TASK TO COMPLETE ->
According to the passage on Marceau, what did he do as the character Bip? List every action it gives.

If Étienne Decroux was the father of modern mime, Marceau was, in a sense, mime’s postmodern actor-dramaturg. He took Decroux’s grammar and technique, simplified his rarefied abstractions and infused them with a poetic lyricism rooted in narrative elements and melodrama. As the character Bip, Marceau tamed lions, chased butterflies, looked for a job, went to war and became a street musician. Appropriating aspects of both Charles Chaplin’s Tramp and Pip in Charles Dickens’s novel Great Expectations, Marceau’s Bip borrowed the whiteface of the 19th-century French character Pierrot, whom the actor Jean-Louis Barrault had re-created in the 1945 film Les Enfants du Paradis (Children of Paradise), which itself was partially based on the life of Jean-Gaspard Deburau, the greatest French mime of the 19th century. Pierrot in turn had its roots in the mime tradition of Italy’s commedia dell’arte three centuries earlier, specifically the stock role of the Harlequin, who influenced the great silent clowns in American film—from Chaplin to Buster Keaton and Laurel and Hardy, all of whom contributed to Marceau’s aesthetic.
In addition to synthesizing the essences of his literary, theatrical and cinematic forebears, Marceau added new gestures to Decroux’s repertoire of codes. Marceau’s longer works consisted of more than 50 “pantomimes de style” and more than 50 “pantomime de Bip.” (The exact numbers tended to vary.) Through the use of optical illusion, the style pantomime attempts to enlarge the visual imagination through a display of skill and virtuosity. It is a lot like going to the circus to watch amazing feats or a magic show to see a magician’s tricks. “That is why the symbolic mime is often based on the struggle of man with the elements, like wind and fire,” Marceau said. Mime is an art of attitude which consists not just of portraying people and objects but also identifying with the elements of nature and with other people. “We can define mime as an art of identification not only through imitation but also through re-creation,” Marceau said. “If I want to mime a flower, I take the shape of a flower. If I want to mime a wind, I take the weight of the wind. To mime is to pass physically from one state of mind and body to take the shape and spirit of what you are portraying.”
The pantomime de Bip refers to what Marceau likes to call his deeper creations: The Tragedian’s Beard on Opening Night, Bip as a Tailor in Love, Bip in Modern and Future Life, as well as full dramas based on classics, such as Don Juan by Tirso de Molina. Marceau’s revolution was to wield the generative power of the mime training he had inherited from the French cartel. His worldwide successes reinforced the notion of mime’s capacity to incite new and original creations and therefore drove many actors, students and clowns to seek out the original teachings of Decroux. But while the Decroux-trained Barrault integrated mime with text to show how his notion of a “total actor” might enrich an actor’s creative contribution to a script, Marceau insisted that silence, in a theatrical context, was not just golden but also entirely sufficient. Marceau sought to richly imagine and dramatically sketch through mime the laughably saddening costs of being human.

Stored entries
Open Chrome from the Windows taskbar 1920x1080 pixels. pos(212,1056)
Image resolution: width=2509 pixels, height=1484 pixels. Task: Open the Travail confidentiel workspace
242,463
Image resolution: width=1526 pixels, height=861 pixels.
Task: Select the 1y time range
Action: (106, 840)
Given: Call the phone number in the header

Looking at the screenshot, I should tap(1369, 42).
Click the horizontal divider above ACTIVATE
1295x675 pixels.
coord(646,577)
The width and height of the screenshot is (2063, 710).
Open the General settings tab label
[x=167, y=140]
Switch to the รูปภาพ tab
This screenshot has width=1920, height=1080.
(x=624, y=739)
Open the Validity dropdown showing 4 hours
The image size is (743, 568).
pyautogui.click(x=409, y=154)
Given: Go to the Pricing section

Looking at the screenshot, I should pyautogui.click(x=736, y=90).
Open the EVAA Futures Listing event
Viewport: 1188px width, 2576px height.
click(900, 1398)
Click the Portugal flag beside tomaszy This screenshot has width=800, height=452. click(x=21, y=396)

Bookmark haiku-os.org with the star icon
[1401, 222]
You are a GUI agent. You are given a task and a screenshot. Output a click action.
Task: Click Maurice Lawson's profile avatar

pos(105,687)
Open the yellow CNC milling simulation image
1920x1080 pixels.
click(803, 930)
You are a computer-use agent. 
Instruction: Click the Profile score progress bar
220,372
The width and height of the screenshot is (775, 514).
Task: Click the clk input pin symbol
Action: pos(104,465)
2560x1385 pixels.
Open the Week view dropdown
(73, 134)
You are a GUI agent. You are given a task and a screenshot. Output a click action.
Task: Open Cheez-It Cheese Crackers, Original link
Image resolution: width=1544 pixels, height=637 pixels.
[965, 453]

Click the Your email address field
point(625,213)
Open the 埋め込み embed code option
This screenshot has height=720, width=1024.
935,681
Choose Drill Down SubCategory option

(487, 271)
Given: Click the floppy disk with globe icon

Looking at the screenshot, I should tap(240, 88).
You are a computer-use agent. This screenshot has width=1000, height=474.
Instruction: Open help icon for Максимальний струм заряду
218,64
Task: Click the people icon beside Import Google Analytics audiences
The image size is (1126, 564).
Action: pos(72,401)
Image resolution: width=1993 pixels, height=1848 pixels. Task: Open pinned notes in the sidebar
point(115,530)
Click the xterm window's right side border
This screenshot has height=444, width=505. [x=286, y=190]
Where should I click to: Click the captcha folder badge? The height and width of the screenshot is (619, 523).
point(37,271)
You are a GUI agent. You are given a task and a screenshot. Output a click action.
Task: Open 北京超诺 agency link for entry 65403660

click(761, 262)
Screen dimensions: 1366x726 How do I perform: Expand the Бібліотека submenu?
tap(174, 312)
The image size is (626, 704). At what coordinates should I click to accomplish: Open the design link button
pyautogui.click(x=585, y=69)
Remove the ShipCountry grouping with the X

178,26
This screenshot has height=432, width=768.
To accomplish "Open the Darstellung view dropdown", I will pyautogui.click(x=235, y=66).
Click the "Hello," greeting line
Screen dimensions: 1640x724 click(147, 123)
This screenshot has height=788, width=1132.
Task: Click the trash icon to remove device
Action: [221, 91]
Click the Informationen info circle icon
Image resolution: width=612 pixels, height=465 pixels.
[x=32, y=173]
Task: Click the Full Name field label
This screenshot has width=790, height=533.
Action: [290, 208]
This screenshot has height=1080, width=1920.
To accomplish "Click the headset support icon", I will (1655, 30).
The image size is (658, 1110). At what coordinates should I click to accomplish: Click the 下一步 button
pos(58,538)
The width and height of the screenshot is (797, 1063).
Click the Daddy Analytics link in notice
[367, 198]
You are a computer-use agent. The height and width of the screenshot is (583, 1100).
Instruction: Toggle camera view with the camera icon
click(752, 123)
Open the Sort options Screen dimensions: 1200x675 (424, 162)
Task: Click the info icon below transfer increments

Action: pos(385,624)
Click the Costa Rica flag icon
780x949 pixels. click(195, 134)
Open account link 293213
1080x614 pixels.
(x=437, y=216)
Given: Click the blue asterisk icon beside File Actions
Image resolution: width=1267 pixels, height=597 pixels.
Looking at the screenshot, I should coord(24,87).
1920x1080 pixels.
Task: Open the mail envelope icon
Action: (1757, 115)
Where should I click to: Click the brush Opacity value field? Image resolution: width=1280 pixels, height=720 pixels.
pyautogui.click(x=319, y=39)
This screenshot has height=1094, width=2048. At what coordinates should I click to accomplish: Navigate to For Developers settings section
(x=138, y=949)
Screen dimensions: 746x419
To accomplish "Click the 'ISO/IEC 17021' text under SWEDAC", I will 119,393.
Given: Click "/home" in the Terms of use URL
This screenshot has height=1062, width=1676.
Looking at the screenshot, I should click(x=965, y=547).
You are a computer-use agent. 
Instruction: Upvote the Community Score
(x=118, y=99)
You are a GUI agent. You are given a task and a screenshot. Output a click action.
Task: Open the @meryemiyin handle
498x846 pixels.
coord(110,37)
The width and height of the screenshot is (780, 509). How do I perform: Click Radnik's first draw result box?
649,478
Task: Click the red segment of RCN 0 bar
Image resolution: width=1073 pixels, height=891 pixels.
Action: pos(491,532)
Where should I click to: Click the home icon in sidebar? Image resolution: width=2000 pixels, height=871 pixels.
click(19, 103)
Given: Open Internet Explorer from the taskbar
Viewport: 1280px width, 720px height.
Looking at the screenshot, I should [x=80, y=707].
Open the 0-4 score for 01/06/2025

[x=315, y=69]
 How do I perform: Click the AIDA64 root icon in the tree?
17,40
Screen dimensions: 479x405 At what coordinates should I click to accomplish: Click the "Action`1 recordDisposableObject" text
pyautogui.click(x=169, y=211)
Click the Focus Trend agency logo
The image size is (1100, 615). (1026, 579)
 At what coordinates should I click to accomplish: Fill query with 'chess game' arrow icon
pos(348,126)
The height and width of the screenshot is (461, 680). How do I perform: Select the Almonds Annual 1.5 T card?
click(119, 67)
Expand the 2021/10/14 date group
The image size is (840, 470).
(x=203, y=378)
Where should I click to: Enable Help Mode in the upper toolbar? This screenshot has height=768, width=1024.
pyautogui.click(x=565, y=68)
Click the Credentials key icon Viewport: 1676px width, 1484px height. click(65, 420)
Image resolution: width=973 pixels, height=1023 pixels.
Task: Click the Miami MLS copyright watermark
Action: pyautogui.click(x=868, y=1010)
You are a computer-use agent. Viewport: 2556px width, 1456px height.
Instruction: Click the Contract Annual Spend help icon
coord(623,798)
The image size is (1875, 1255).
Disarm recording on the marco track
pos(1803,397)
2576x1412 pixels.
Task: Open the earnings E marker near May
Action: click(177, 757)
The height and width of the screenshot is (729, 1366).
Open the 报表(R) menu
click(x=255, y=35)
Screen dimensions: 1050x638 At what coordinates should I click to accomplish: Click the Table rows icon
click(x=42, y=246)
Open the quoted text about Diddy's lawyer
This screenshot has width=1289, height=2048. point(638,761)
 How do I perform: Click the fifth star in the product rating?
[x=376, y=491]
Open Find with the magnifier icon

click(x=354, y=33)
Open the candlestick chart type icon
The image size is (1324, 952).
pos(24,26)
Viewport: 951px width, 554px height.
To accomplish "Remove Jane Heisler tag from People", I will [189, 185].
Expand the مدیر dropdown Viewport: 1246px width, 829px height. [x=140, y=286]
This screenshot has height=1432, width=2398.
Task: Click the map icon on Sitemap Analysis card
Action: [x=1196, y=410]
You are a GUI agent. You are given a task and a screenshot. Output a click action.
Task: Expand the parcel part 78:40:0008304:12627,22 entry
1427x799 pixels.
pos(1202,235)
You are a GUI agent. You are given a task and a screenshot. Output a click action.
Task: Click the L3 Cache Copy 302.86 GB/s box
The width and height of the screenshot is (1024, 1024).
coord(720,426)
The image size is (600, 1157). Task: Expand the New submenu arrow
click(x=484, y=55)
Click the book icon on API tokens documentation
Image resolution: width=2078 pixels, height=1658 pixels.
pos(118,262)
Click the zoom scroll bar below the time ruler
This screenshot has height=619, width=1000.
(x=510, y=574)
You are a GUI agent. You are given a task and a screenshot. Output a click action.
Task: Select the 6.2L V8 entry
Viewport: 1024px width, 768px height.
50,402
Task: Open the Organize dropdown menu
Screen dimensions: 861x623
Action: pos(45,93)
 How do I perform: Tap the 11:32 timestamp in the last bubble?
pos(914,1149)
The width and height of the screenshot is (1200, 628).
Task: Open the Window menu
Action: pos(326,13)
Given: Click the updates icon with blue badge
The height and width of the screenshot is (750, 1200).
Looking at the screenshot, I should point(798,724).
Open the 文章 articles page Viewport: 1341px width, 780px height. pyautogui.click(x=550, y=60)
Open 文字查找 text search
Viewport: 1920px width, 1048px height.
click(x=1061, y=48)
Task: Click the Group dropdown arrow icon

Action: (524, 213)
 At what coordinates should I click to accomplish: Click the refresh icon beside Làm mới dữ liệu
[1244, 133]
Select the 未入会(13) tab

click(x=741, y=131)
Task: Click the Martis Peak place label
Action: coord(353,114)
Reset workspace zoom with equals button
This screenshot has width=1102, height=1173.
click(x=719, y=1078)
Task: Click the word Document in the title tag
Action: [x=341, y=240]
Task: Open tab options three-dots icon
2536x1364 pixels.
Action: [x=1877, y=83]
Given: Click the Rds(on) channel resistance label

FULL OUTPUT ->
- Tamed lions
- Chased butterflies
- Looked for a job
- Went to war
- Became a street musician